Это было, так сказать, мое первое почетное ранение при исполнении служебного долга, и утешение не заставило себя ждать: миссис Бейли обращалась со мной так заботливо и почтительно, словно я совершил подвиг, достойный ордена.
Вечером, когда я у камина нежил мою ноющую руку, вошел Чарли.
– Что ж, дружище, придется тебе укладывать свои вещички, – приветствовал он меня.
– Укладываться? Что ты такое говоришь, Чарли? – всполошилась миссис Бейли.

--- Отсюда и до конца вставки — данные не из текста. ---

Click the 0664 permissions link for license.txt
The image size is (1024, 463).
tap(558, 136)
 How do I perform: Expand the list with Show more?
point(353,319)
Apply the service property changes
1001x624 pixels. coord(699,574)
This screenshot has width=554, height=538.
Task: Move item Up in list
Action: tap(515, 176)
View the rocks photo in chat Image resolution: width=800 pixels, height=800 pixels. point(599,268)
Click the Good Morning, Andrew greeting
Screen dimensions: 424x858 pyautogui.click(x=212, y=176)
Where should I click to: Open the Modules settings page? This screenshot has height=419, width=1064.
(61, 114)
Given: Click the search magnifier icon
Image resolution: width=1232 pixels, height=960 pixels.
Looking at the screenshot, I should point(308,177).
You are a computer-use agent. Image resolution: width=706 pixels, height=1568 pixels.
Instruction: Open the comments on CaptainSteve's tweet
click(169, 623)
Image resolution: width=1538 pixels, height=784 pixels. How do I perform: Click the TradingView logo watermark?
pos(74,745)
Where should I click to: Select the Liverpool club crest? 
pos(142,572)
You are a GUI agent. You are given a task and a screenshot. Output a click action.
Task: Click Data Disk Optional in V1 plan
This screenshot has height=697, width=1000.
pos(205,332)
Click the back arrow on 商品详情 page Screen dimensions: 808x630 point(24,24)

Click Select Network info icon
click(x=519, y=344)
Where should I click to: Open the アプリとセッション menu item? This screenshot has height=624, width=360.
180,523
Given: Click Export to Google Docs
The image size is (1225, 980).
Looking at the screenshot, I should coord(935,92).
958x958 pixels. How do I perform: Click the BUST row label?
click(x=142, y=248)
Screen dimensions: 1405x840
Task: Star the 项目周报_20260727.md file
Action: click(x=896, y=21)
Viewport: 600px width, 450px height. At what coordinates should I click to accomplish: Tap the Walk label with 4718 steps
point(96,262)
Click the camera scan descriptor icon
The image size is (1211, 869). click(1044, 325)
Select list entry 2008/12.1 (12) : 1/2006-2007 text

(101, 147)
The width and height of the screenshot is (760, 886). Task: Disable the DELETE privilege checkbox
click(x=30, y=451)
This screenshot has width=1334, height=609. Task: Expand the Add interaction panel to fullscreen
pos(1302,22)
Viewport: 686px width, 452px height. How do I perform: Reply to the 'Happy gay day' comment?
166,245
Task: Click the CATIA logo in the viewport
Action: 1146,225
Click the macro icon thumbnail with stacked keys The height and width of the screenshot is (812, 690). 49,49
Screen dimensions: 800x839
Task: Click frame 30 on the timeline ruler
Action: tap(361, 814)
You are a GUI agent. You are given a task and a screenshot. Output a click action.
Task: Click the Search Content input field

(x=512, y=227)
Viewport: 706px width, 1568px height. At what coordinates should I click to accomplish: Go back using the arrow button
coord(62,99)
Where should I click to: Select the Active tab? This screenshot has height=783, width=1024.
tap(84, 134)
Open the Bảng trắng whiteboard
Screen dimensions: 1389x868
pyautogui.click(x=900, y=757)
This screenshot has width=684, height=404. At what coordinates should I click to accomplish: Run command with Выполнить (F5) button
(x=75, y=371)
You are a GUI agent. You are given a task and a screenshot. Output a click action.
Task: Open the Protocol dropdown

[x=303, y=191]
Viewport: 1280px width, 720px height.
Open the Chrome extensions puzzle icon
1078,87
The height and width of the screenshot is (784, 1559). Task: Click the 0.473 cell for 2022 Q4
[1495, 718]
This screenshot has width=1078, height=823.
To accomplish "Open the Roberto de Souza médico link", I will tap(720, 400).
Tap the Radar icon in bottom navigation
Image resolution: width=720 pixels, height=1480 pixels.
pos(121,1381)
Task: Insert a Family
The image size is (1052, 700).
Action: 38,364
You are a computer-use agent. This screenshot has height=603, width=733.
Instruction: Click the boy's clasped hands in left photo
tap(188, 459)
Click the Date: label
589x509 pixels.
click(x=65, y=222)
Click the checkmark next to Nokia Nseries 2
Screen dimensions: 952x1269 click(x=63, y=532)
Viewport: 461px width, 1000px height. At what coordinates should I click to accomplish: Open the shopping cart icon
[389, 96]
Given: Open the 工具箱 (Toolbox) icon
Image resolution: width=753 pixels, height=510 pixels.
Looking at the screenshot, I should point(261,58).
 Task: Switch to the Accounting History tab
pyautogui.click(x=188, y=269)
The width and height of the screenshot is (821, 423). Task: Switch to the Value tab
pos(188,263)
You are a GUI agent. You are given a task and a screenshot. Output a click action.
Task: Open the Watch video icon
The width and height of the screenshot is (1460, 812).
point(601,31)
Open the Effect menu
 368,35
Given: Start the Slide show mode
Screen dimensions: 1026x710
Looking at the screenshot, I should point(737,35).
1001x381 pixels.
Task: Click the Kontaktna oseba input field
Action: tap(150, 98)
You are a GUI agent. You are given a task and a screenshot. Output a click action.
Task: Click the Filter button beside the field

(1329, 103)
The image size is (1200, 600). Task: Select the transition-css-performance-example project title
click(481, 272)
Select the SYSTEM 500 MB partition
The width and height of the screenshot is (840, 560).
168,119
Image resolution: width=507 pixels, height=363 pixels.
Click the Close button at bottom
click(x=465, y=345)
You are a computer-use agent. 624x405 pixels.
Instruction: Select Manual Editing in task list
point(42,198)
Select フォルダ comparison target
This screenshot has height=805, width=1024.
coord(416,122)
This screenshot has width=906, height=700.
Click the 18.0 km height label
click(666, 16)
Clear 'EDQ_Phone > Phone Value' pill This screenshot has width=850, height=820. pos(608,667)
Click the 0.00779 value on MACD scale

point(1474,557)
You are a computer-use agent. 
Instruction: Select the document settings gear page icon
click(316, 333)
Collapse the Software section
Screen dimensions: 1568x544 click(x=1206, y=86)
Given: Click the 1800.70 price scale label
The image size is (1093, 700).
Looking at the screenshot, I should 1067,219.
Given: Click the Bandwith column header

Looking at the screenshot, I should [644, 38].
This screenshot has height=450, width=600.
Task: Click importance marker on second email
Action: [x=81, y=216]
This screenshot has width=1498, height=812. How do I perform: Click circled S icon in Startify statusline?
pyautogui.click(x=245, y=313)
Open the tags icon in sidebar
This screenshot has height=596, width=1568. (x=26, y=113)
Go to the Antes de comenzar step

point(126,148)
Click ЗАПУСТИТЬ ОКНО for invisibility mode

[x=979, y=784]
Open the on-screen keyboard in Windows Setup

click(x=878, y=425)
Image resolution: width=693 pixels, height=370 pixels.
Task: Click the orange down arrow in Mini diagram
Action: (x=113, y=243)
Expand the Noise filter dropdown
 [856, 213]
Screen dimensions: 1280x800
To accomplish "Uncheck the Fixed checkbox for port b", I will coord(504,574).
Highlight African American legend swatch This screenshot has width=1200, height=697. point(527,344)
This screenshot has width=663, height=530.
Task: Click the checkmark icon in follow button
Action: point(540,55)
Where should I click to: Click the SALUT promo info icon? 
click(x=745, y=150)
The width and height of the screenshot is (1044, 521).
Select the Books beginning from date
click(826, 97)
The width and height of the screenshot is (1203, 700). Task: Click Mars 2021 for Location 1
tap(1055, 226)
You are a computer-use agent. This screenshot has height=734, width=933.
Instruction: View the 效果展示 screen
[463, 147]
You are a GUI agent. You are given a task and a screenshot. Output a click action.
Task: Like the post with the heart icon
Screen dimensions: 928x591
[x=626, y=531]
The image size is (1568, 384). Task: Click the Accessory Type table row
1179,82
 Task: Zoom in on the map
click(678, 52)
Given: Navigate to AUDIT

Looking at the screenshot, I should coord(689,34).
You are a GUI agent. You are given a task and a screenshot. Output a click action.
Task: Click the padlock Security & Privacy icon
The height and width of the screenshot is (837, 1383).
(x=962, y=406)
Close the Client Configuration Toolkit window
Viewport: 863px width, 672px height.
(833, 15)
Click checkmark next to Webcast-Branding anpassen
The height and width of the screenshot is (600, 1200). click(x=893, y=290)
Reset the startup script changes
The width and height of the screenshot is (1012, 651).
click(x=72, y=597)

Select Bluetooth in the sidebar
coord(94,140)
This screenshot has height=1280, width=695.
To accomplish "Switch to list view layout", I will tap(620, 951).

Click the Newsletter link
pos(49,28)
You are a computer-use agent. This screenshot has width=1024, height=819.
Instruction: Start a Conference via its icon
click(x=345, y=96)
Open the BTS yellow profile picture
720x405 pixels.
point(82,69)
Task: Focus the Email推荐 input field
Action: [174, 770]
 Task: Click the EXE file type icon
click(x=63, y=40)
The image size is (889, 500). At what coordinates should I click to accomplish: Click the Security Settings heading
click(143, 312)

– Только что из дирекции передали, – Чарли с блаженным видом протянул к огню ноги в домашних туфлях, – в конце недели домой отправимся.
– Домой? Ты хочешь сказать – в Лондон?
– Ну да, – ответил Чарли. – Довольна?
– Конечно, довольна, – сказала миссис Бейли. – Но что же будет с Джерри?
– Ты переберешься в лачугу, ее теперь будут заселять, – сообщил мне Чарли.
Лачугой называли огромное здание учрежденческого вида, которое было выстроено для обслуживающего персонала и в котором, насколько мне было известно, еще никто не жил.
– В этот сараище! – воскликнула миссис Бейли. – Да он там зимой в ледышку превратится.
– Ничего, там есть печи, все как положено, – успокоил ее Чарли.
– А с питанием как же? Кто его будет обслуживать?
– Говорят, туда многие въедут. Из служителей – Джо и один новый парень, а старик Фред и его жена будут стряпать и все такое прочее.
– Не может быть! – вскричала миссис Бейли. – Только не старик Фред!
Между нею и Фредом Остином царила давняя вражда, а возникла она в тот день, когда Фред принес в коттедж дрова и миссис Бейли пожаловалась на ознобыши.
– И ты не знаешь, мать, как от них избавиться? – сказал тогда Фред.
– Нет. – Миссис Бейли не любила, когда ей говорили "мать", но ради средства от ознобышей готова была все стерпеть. – А как вы лечитесь?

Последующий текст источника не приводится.